Voices for Safer Care Home intensive care units

intensive care units

Re-engineering health care for safety and cost savings

Long-time intensive care nurse Rhonda Wyskiel (left) and engineer Alan Ravitz represent just a couple of the 18 professional disciplines involved with Project Emerge.

Despite spending $800 billion on technology last year, health care productivity is flat and preventable patient harm remains the third leading cause of death in the U.S.

One reason is that health care is grossly under-engineered: medical devices don't talk to each other, treatments are not specified and ensured, and outcomes are largely assumed rather than measured.

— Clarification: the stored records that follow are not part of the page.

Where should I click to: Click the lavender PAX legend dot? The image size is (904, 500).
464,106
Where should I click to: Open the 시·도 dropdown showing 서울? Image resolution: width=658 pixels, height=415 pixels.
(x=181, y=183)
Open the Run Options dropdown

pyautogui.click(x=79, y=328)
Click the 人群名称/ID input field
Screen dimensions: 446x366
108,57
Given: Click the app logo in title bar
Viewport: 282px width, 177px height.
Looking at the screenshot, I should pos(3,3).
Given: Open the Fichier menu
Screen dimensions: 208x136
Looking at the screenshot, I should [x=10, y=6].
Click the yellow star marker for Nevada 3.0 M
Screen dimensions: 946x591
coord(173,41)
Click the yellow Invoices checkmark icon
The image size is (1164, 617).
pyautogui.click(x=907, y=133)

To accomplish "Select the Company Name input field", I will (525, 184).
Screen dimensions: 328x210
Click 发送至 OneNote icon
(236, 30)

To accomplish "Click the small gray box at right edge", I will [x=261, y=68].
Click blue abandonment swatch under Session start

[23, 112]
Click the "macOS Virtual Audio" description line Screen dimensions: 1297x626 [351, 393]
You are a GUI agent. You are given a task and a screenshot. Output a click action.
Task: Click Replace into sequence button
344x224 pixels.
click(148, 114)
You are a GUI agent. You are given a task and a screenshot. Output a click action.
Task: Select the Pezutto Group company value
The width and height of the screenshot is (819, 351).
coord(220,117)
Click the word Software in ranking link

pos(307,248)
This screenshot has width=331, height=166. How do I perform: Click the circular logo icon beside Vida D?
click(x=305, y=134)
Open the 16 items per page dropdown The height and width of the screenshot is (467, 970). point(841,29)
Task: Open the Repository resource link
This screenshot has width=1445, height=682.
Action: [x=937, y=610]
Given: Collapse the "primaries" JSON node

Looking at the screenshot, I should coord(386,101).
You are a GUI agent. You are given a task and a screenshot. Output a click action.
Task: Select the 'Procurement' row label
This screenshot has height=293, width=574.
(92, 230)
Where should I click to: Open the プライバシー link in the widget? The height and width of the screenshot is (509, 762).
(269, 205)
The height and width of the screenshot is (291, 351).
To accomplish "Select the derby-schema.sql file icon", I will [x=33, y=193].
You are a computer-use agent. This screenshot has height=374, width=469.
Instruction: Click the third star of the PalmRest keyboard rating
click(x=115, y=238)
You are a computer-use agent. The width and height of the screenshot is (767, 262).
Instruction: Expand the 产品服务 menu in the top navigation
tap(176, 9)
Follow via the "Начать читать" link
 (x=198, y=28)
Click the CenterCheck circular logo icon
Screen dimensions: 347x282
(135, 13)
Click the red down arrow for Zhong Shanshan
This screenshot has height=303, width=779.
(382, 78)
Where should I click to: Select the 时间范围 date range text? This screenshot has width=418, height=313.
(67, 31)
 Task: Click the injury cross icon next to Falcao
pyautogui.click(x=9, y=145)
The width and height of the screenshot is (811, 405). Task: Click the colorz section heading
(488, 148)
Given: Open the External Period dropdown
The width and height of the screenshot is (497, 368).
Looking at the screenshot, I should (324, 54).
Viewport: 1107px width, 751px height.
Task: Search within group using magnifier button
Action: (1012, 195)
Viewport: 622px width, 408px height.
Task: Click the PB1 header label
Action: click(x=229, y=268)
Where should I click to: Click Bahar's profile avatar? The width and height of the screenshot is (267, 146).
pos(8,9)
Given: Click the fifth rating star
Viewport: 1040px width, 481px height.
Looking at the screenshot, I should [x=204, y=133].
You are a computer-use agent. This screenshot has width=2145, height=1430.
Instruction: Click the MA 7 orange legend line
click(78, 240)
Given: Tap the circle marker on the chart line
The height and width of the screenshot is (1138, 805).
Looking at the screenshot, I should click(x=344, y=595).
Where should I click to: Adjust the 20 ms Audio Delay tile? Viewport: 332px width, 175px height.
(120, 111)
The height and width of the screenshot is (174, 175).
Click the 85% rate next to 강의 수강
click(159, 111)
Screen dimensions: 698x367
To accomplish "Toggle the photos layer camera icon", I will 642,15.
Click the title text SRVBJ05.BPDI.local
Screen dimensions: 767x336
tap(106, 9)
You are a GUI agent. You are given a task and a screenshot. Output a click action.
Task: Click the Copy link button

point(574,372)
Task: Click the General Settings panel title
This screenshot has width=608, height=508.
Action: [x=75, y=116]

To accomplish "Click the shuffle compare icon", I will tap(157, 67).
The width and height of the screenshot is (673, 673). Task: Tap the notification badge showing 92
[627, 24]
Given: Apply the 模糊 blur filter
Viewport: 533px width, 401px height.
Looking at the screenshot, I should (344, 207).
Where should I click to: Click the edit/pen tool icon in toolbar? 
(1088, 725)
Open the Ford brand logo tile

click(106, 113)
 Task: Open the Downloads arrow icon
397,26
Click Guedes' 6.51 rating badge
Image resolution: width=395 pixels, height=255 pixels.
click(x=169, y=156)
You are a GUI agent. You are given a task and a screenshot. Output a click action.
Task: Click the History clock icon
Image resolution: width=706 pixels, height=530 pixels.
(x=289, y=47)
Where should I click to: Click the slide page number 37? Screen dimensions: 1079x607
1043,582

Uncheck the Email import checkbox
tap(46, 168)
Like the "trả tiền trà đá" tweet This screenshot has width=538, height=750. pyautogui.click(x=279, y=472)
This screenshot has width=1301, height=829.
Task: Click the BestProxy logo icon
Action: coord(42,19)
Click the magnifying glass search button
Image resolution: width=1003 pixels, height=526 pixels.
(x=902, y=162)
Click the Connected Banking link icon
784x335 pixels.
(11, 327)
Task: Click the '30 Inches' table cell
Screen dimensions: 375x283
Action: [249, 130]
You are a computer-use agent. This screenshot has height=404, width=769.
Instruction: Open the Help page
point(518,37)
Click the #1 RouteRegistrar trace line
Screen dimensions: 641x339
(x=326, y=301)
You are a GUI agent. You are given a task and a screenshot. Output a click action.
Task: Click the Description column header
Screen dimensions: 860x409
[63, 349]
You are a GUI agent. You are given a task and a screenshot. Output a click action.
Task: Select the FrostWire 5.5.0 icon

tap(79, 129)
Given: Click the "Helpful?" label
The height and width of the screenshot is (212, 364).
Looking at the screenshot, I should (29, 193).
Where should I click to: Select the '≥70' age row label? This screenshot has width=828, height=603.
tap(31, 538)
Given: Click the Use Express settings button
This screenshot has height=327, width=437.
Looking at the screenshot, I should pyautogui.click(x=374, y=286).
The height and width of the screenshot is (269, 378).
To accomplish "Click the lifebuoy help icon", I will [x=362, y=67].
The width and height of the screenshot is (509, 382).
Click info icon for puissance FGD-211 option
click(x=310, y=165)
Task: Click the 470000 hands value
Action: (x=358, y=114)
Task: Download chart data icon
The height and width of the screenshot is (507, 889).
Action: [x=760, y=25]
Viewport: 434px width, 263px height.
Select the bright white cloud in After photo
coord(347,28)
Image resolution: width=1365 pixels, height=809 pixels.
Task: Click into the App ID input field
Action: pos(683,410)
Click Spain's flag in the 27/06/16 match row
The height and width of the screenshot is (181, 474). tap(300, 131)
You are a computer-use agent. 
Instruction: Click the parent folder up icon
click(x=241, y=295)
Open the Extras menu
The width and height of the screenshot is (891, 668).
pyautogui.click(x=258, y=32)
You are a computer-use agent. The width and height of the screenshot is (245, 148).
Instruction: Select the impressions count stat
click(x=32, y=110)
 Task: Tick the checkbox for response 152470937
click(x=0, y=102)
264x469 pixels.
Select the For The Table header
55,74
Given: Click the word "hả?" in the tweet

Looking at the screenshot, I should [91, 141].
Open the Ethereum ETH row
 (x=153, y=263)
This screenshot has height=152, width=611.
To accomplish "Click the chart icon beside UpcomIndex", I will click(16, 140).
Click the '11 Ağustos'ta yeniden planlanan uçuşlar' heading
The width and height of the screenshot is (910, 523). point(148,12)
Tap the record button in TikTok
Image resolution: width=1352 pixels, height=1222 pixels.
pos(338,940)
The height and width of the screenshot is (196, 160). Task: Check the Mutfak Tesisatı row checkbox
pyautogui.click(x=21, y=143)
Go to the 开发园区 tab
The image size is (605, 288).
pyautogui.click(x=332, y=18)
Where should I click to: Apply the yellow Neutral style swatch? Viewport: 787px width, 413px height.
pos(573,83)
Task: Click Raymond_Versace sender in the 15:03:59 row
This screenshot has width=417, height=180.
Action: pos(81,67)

Other industries rely much less on heroism by individuals and more on designing safe systems and using technology to support work. Today a pilot’s cockpit is much simpler than 30 years ago; it is far more error-proof, and built-in defenses enhance safety. By comparison, hospital intensive care units, which contain anywhere from 50 to 100 pieces of separate electronic equipment, appear unchanged.

Changing this will require unprecedented collaboration between health care’s many stakeholders. That’s one reason why this fall the Armstrong Institute and the World Health Organization convened health care leaders, consumers, providers, regulators and private-industry partners to discuss such topics as how to design safer systems at the Forum on Emerging Topics in Patient Safety held in Baltimore.

One effort to design safer systems at Johns Hopkins is Project Emerge. Supported by a $9.4 million grant from the Gordon and Betty Moore Foundation, Emerge is tapping into the wisdom of a diverse team of engineers, nurses, doctors, bioethicists, and patients and family members — 18 disciplines in all from across Johns Hopkins University— to design safer care in ICUs.